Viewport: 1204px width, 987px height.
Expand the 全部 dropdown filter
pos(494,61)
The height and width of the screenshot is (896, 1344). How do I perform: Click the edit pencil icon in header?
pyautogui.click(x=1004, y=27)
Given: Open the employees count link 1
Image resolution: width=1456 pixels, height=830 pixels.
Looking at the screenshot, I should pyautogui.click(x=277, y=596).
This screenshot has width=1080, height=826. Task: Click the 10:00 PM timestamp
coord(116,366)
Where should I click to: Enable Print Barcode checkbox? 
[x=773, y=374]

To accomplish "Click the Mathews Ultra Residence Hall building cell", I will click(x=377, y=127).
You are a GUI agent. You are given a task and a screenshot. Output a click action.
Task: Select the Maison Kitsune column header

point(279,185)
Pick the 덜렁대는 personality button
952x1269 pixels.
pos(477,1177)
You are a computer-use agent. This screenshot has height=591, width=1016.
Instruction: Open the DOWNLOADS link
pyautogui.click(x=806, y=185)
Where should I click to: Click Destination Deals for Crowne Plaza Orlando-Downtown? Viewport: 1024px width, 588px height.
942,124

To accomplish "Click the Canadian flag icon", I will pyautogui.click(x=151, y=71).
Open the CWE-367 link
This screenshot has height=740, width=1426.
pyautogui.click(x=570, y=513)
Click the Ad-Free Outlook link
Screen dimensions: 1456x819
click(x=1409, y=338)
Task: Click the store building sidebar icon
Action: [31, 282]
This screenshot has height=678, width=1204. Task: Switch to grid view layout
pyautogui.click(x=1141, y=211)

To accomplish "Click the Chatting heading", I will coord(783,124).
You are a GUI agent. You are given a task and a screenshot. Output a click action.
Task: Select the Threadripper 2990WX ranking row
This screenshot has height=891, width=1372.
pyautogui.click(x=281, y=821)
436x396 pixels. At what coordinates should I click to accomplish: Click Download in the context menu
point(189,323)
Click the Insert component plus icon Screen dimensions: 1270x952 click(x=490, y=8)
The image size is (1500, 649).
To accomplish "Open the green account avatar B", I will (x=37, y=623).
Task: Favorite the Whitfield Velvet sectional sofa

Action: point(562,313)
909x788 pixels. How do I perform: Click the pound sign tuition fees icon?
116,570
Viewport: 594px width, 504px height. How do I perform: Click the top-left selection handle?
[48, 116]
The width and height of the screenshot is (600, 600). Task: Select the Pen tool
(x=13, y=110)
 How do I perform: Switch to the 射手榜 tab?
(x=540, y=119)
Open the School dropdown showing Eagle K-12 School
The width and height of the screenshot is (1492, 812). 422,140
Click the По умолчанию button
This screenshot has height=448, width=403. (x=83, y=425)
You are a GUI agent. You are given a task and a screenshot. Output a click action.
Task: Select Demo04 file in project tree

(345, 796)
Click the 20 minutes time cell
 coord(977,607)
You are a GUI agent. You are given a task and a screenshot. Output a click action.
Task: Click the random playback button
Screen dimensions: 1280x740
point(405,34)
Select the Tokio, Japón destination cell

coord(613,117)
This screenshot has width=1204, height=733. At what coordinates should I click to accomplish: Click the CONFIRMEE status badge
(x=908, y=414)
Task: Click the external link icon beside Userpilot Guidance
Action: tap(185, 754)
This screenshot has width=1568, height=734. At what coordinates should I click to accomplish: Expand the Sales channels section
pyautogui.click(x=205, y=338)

# # # #

Set problem
Rewrite the listing above, changing each "GUI agent" to "screen assistant" and keeping everything else the same.

Solution for this task
Viewport: 1204px width, 987px height.
Expand the 全部 dropdown filter
pos(494,61)
The height and width of the screenshot is (896, 1344). How do I perform: Click the edit pencil icon in header?
pyautogui.click(x=1004, y=27)
Given: Open the employees count link 1
Image resolution: width=1456 pixels, height=830 pixels.
Looking at the screenshot, I should pyautogui.click(x=277, y=596).
This screenshot has width=1080, height=826. Task: Click the 10:00 PM timestamp
coord(116,366)
Where should I click to: Enable Print Barcode checkbox? 
[x=773, y=374]

To accomplish "Click the Mathews Ultra Residence Hall building cell", I will click(x=377, y=127).
You are a screen assistant. You are given a task and a screenshot. Output a click action.
Task: Select the Maison Kitsune column header

point(279,185)
Pick the 덜렁대는 personality button
952x1269 pixels.
pos(477,1177)
You are a computer-use agent. This screenshot has height=591, width=1016.
Instruction: Open the DOWNLOADS link
pyautogui.click(x=806, y=185)
Where should I click to: Click Destination Deals for Crowne Plaza Orlando-Downtown? Viewport: 1024px width, 588px height.
942,124

To accomplish "Click the Canadian flag icon", I will pyautogui.click(x=151, y=71).
Open the CWE-367 link
This screenshot has height=740, width=1426.
pyautogui.click(x=570, y=513)
Click the Ad-Free Outlook link
Screen dimensions: 1456x819
click(x=1409, y=338)
Task: Click the store building sidebar icon
Action: [31, 282]
This screenshot has height=678, width=1204. Task: Switch to grid view layout
pyautogui.click(x=1141, y=211)

To accomplish "Click the Chatting heading", I will coord(783,124).
You are a screen assistant. You are given a task and a screenshot. Output a click action.
Task: Select the Threadripper 2990WX ranking row
This screenshot has height=891, width=1372.
pyautogui.click(x=281, y=821)
436x396 pixels. At what coordinates should I click to accomplish: Click Download in the context menu
point(189,323)
Click the Insert component plus icon Screen dimensions: 1270x952 click(x=490, y=8)
The image size is (1500, 649).
To accomplish "Open the green account avatar B", I will (x=37, y=623).
Task: Favorite the Whitfield Velvet sectional sofa

Action: point(562,313)
909x788 pixels. How do I perform: Click the pound sign tuition fees icon?
116,570
Viewport: 594px width, 504px height. How do I perform: Click the top-left selection handle?
[48, 116]
The width and height of the screenshot is (600, 600). Task: Select the Pen tool
(x=13, y=110)
 How do I perform: Switch to the 射手榜 tab?
(x=540, y=119)
Open the School dropdown showing Eagle K-12 School
The width and height of the screenshot is (1492, 812). 422,140
Click the По умолчанию button
This screenshot has height=448, width=403. (x=83, y=425)
You are a screen assistant. You are given a task and a screenshot. Output a click action.
Task: Select Demo04 file in project tree

(345, 796)
Click the 20 minutes time cell
 coord(977,607)
You are a screen assistant. You are given a task and a screenshot. Output a click action.
Task: Click the random playback button
Screen dimensions: 1280x740
point(405,34)
Select the Tokio, Japón destination cell

coord(613,117)
This screenshot has width=1204, height=733. At what coordinates should I click to accomplish: Click the CONFIRMEE status badge
(x=908, y=414)
Task: Click the external link icon beside Userpilot Guidance
Action: tap(185, 754)
This screenshot has width=1568, height=734. At what coordinates should I click to accomplish: Expand the Sales channels section
pyautogui.click(x=205, y=338)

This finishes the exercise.